Another important consideration when designing an MNS is deciding the priority of signals. The 2010 edition acknowledges that signals other than fire alarm signals may take priority over a fire alarm signal when based on a risk analysis.

One-way emergency communications: Prior to the incorporation of mass notification in NFPA 72, fire alarm systems generally have only been allowed to provide occupant notification of fire events. With the expansion of the scope over the last two code cycles, NFPA 72 now addresses emergency communications in a much broader way. This is evidenced by the name change to the title of the standard to the National Fire Alarm and Signaling Code.

Within NFPA 72, criteria for ECS design and installation are broken down to address systems in buildings, wide area notification, and distributed notification.

Systems in buildings: Section 23.9: In-Building Emergency Voice/Alarm Communication System contains familiar requirements for voice fire alarm systems. A majority of these requirements are currently located in section 6.9 of the 2007 edition. The requirements continue to include the provisions applicable to relocation and partial evacuation strategies.

The in-building MNS section provides requirements for a stand- alone MNS or one combined with the fire alarm system. MNS could provide voice messages that are prerecorded for specific events or live voice from a centralized location or specific to the building.

When a visual notification appliance is solely used for mass notification, the lens is typically specified to be amber in color. If the visual notification appliance serves multiple purposes, the color needs to be coordinated with the facility’s emergency plan.

Wide area systems: Wide area MNS provide notification to a large area of a population such as the exterior areas of a college campus or a portion of a city or town. Examples of wide area notification system include sirens for tornado warnings, chemical release warning systems, and sirens signaling industrial plant emergencies. The communities of occupants affected by these systems must be made aware of the signals and must be trained to take appropriate action.

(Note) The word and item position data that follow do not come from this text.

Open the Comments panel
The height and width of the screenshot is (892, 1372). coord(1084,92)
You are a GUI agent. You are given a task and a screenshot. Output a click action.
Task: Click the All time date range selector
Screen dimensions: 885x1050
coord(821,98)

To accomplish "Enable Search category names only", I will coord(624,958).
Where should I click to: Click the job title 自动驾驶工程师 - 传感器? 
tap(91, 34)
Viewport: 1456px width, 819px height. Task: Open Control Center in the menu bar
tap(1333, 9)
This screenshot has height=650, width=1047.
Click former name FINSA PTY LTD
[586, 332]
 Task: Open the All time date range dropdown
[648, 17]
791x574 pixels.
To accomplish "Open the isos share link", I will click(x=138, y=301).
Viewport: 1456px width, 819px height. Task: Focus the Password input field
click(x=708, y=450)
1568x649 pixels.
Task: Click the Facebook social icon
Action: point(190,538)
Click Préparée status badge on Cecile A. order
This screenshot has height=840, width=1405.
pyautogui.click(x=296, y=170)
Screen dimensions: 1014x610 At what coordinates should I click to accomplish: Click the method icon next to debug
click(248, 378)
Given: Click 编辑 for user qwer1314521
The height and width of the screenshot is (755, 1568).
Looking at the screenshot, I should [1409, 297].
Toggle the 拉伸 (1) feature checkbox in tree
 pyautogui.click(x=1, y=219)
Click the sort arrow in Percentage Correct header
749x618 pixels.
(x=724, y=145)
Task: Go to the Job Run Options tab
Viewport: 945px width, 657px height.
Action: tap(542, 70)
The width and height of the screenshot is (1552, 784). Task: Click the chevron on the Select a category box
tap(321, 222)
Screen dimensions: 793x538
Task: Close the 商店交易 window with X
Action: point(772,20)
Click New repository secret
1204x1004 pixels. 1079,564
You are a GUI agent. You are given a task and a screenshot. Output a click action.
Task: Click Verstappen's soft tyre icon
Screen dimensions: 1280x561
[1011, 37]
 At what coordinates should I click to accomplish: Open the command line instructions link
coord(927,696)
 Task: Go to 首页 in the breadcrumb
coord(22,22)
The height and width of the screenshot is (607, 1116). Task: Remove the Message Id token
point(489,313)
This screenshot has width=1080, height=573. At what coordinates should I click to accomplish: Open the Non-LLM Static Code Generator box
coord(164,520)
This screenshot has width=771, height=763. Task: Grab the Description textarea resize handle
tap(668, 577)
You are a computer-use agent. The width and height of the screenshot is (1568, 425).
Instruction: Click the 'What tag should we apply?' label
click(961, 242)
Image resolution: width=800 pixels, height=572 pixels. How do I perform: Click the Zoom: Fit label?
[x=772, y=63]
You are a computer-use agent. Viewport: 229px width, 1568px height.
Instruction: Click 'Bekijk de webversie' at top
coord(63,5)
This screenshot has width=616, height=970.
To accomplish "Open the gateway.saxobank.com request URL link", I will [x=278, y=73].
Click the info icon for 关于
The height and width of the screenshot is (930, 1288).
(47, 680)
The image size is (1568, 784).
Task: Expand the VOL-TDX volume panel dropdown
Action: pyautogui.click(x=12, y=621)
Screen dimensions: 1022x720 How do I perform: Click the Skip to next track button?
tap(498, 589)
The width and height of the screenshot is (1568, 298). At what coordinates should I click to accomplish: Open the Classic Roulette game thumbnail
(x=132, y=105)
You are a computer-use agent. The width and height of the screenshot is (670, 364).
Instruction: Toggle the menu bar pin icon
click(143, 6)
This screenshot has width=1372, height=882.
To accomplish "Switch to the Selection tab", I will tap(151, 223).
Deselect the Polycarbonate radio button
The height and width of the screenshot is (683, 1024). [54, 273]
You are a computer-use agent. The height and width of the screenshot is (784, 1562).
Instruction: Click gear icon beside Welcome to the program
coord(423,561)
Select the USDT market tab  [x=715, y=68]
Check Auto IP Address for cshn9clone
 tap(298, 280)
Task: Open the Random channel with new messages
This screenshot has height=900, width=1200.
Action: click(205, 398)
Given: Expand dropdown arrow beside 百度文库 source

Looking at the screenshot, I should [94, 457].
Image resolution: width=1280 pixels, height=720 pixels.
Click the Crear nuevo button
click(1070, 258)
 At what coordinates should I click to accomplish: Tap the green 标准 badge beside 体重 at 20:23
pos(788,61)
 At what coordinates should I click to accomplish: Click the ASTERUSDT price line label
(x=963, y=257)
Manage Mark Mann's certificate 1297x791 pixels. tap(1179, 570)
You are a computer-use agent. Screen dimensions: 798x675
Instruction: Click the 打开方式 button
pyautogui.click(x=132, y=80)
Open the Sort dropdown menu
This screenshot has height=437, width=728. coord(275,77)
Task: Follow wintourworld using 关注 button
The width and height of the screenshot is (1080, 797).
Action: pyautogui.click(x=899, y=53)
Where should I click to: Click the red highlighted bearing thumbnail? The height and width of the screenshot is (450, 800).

Distributed recipient notification: In addition to in-building and wide area notification, distributed recipient MNS such as e-mails, text messages, and pagers may be incorporated into the MNS. Where a distributed recipient MNS feature is used, the equipment is required have backup equipment and be located behind a system firewall to maintain the integrity of the network.

Two-way emergency communications

The current requirements for two-way communication service currently found in Section 6.10.1 of NFPA 72 have been moved to Chapter 24. Under the new two-way telephone requirements, all telephone circuits must be common talk, and specific locations have been identified to coordinate with the expansion of radio communication enhancement systems.

Two-way radio communications enhancement systems, commonly referred to as bi-directional amplifiers, are replacing the firefighter telephones in many jurisdictions to improve fire ground communications within a building. The criteria for these systems were expanded during the 2010 cycle.

Criteria for the two-way communication systems required by building codes for areas of refuge have been incorporated into the code. These systems provide communication between the area of refuge and a central control point. These systems can be stand-alone or integrated with the fire alarm system. If there isn’t a staffed central control point, the system can communicate offsite to a supervising station, 9-1-1 center, or other approved monitoring location.

NFPA 72 continues to evolve to address new technologies and applications for fire alarm and ECS. The acceptance and widespread application of the code is a testament to the scores of dedicated professionals who serve on the nine technical committees that make up the project and numerous task groups as well as the organizations that support them.

Grill is a principal with Arup and a past chair of the Technical Committee on Fundamentals of Fire Alarm Systems. He currently serves as chair of the Technical Committee on Notification Appliances for Fire Alarm Systems. He is a member of the Consulting-Specifying Engineer editorial advisory board.